The list of genes and proteins of an organism, however, constitute only the ground zero in a pyramid of biological complexity, whose top is life itself. This pyramid is a metaphor for the hierarchy of structures out of which biological function (such as metabolism or replication) arises. Elements at each level in this hierarchy interact with each other to produce a higher level of organization, thus climbing up one step in the pyramid of bio-complexity. It follows that the information of all the genome and all the proteome (which is roughly where we stand now) is insufficient to understand the subtleties of biological function. In order to get a handle to function we need to understand how the building blocks at a given level of organization interact with each other: how proteins interact with both genes and proteins to produce molecular circuits; how these circuits interact with each other to allow for cellular function; how cells interact to produce tissues; how tissues form organs; and finally how organs work together to create a living being.

An understanding of the behavior of biological systems at each level of their organization can only be achieved by careful study of the complex dynamical interactions between the components of these systems. For this understanding to be quantitative it is necessary to develop structurally, biochemically and biophysically detailed mathematical models. Once developed, these models can be simulated, analyzed, and visualized through application of modern engineering and computational approaches, such as the ones pioneered, e.g., by the groups at Keio University and at the Center for Nonlinear Dynamics in Physiology and Medicine.

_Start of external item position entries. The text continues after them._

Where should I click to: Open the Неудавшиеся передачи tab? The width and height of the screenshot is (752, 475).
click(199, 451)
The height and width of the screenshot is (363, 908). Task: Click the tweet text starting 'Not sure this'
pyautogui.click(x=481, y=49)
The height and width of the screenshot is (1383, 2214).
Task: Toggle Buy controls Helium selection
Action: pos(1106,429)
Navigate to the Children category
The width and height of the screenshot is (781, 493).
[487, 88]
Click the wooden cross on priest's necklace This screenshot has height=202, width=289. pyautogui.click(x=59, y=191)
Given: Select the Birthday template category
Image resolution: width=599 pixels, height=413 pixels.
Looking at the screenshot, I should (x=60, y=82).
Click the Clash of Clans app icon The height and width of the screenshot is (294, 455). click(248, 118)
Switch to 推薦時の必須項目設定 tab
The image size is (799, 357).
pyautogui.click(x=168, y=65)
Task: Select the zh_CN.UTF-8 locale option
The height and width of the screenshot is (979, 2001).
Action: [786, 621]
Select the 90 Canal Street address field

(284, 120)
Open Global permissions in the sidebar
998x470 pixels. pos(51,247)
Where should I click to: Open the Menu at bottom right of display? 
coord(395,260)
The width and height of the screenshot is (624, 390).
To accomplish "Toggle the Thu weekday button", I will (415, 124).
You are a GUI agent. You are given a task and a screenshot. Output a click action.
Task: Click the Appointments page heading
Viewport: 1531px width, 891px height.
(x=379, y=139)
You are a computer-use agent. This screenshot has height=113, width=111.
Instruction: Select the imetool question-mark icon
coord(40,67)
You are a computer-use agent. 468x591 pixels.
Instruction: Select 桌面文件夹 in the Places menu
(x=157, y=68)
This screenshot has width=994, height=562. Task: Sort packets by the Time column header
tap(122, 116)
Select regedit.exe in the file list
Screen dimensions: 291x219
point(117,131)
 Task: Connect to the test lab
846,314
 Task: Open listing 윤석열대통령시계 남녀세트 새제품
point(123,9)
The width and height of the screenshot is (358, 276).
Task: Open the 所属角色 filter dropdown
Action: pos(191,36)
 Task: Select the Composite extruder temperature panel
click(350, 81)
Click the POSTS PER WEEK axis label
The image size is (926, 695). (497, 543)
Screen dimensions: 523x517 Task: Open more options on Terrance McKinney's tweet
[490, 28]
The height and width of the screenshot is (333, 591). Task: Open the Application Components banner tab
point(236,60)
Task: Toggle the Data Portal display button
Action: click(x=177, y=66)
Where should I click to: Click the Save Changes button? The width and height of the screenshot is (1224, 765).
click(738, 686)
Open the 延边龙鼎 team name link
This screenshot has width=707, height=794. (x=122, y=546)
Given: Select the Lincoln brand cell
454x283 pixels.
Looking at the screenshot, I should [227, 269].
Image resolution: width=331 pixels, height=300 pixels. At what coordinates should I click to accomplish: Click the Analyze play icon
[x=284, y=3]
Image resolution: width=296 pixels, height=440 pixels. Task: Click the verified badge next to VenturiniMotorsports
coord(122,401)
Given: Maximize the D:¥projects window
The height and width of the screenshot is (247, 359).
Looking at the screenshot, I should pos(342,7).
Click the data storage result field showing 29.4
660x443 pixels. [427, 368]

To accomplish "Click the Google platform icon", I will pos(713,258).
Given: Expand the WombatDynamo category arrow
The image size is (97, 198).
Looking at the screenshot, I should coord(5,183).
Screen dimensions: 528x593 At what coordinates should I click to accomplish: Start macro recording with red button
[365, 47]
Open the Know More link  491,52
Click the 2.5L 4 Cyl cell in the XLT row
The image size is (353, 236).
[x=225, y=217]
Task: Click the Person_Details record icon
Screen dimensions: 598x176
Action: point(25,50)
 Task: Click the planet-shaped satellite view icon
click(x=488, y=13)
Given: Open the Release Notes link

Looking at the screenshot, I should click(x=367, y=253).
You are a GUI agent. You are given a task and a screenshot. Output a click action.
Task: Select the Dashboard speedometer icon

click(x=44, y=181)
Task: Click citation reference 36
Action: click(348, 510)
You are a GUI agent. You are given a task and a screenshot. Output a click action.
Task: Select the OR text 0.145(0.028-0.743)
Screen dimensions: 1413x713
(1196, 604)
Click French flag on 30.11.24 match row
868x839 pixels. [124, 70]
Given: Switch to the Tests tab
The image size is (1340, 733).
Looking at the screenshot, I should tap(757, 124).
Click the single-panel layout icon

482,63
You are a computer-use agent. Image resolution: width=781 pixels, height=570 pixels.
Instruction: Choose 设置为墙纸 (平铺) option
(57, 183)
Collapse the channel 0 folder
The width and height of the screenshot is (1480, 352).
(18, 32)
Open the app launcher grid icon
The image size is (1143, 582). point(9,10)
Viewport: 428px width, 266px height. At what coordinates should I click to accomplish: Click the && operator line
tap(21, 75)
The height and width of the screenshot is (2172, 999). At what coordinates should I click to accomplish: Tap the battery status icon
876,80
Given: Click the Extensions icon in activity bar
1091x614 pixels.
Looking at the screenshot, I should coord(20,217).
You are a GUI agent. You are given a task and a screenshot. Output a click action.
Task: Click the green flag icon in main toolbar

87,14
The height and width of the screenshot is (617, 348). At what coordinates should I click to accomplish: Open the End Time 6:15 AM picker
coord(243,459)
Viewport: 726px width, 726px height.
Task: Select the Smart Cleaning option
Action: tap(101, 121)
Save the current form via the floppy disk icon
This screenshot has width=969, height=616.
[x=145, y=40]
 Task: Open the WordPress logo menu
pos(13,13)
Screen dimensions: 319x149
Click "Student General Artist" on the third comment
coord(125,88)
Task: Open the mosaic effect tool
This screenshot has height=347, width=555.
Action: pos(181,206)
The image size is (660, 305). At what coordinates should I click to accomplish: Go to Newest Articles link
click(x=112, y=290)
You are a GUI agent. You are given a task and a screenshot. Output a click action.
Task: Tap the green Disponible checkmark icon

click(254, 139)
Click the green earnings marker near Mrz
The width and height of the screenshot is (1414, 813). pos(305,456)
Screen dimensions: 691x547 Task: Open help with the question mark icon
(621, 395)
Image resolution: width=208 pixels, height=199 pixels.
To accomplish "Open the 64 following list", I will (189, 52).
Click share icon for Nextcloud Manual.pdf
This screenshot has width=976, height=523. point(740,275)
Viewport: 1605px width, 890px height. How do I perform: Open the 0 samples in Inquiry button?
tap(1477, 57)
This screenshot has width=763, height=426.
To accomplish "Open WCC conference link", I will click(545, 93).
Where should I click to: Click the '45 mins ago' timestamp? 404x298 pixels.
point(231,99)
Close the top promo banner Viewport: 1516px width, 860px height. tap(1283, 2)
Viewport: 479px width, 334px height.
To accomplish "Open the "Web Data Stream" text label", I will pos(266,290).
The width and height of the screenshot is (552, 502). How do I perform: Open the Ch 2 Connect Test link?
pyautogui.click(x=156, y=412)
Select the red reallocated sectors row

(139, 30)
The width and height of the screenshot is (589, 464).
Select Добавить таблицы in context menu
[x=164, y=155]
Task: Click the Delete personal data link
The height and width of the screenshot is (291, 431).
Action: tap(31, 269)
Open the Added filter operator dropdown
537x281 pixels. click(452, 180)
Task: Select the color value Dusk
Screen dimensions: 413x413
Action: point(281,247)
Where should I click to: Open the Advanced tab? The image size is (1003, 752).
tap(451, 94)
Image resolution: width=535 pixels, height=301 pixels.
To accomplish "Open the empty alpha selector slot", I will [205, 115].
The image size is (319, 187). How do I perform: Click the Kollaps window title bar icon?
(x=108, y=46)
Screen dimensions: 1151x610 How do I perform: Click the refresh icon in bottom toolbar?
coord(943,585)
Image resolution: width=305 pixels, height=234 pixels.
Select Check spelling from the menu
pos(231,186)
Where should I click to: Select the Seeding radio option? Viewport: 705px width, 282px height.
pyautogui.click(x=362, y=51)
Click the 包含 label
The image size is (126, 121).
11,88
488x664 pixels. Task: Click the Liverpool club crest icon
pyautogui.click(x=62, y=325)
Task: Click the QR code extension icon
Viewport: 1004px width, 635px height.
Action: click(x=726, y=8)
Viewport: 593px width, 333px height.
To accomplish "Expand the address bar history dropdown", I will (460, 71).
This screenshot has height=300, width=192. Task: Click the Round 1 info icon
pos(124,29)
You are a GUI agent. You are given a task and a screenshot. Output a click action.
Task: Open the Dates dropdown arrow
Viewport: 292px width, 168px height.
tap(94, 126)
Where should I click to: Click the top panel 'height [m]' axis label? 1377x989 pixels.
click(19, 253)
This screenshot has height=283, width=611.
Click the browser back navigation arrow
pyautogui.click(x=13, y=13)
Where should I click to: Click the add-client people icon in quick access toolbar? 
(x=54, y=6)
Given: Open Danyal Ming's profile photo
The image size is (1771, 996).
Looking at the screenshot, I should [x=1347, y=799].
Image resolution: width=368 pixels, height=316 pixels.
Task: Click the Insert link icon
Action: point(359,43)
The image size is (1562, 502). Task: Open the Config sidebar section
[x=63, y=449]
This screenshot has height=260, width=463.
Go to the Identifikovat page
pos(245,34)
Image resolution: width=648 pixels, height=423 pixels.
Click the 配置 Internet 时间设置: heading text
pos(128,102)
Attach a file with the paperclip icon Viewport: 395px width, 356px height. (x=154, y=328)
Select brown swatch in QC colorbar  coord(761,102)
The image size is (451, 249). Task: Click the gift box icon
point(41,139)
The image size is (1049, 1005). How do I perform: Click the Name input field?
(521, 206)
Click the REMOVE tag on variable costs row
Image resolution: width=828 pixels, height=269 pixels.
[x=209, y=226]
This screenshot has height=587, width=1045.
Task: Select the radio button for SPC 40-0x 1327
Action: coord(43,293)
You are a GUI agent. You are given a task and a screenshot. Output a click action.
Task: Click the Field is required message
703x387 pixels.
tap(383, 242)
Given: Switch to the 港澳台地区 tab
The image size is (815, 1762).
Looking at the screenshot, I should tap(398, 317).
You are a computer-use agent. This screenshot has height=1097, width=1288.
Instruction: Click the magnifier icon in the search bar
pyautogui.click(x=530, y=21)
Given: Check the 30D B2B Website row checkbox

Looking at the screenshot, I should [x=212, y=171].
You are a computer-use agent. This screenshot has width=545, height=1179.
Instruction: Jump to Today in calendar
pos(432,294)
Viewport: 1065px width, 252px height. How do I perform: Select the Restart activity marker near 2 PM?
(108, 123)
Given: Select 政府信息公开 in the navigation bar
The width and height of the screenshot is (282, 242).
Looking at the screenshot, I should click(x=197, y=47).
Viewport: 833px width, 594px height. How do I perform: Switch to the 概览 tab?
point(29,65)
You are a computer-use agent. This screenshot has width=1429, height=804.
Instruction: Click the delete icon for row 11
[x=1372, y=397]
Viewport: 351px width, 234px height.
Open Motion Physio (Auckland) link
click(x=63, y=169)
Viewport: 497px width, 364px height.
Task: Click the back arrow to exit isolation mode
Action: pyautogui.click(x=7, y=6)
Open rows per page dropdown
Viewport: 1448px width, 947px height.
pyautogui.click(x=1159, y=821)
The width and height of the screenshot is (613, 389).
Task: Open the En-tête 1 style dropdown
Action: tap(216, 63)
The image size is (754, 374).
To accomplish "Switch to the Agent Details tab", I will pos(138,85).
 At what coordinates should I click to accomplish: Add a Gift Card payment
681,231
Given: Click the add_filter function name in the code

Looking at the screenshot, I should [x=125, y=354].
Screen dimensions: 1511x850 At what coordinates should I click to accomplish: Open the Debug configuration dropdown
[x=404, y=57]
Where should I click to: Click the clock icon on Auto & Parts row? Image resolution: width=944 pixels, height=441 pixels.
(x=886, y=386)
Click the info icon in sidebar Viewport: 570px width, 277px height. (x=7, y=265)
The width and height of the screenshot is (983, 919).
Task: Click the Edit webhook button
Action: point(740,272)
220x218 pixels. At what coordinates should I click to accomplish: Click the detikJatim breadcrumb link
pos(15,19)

Why should IBM Research be interested in simulating life processes? This question can be answered by analogy with the problem of local weather prediction. Local weather is the result of large scale fluid motion and cloud microphysics. In spite of the fact that the equations governing these phenomena have been known for a long time, weather prediction continues to be a difficult problem even today. The reason for this is, in part, that weather is governed by non-linear, partial differential equations, whose solutions depend subtly on the initial and boundary conditions. These solutions are very often counterintuitive giving rise, e.g., to the phenomena of convection and fluid turbulence. IBM has recognized the basic-science importance and the potential business value of improved weather forecast through funding of the Deep Thunder project, one of a few selected endeavors undertaken by IBM's Deep Computing Institute. Along the same lines, biological systems are governed by stochastic, non-linear, partial differential equations, and as such, their solutions can only be produced by means of massive computation. As a matter of fact, scientists do not yet know the precise set of equation nor the boundary conditions that govern most of the biological processes. The basic science challenge is thus there for us to conquer. The potential business value of biological-system modeling can be understood in that biology is becoming a major factor in medicine and health, which encompasses a market of over a trillion dollars.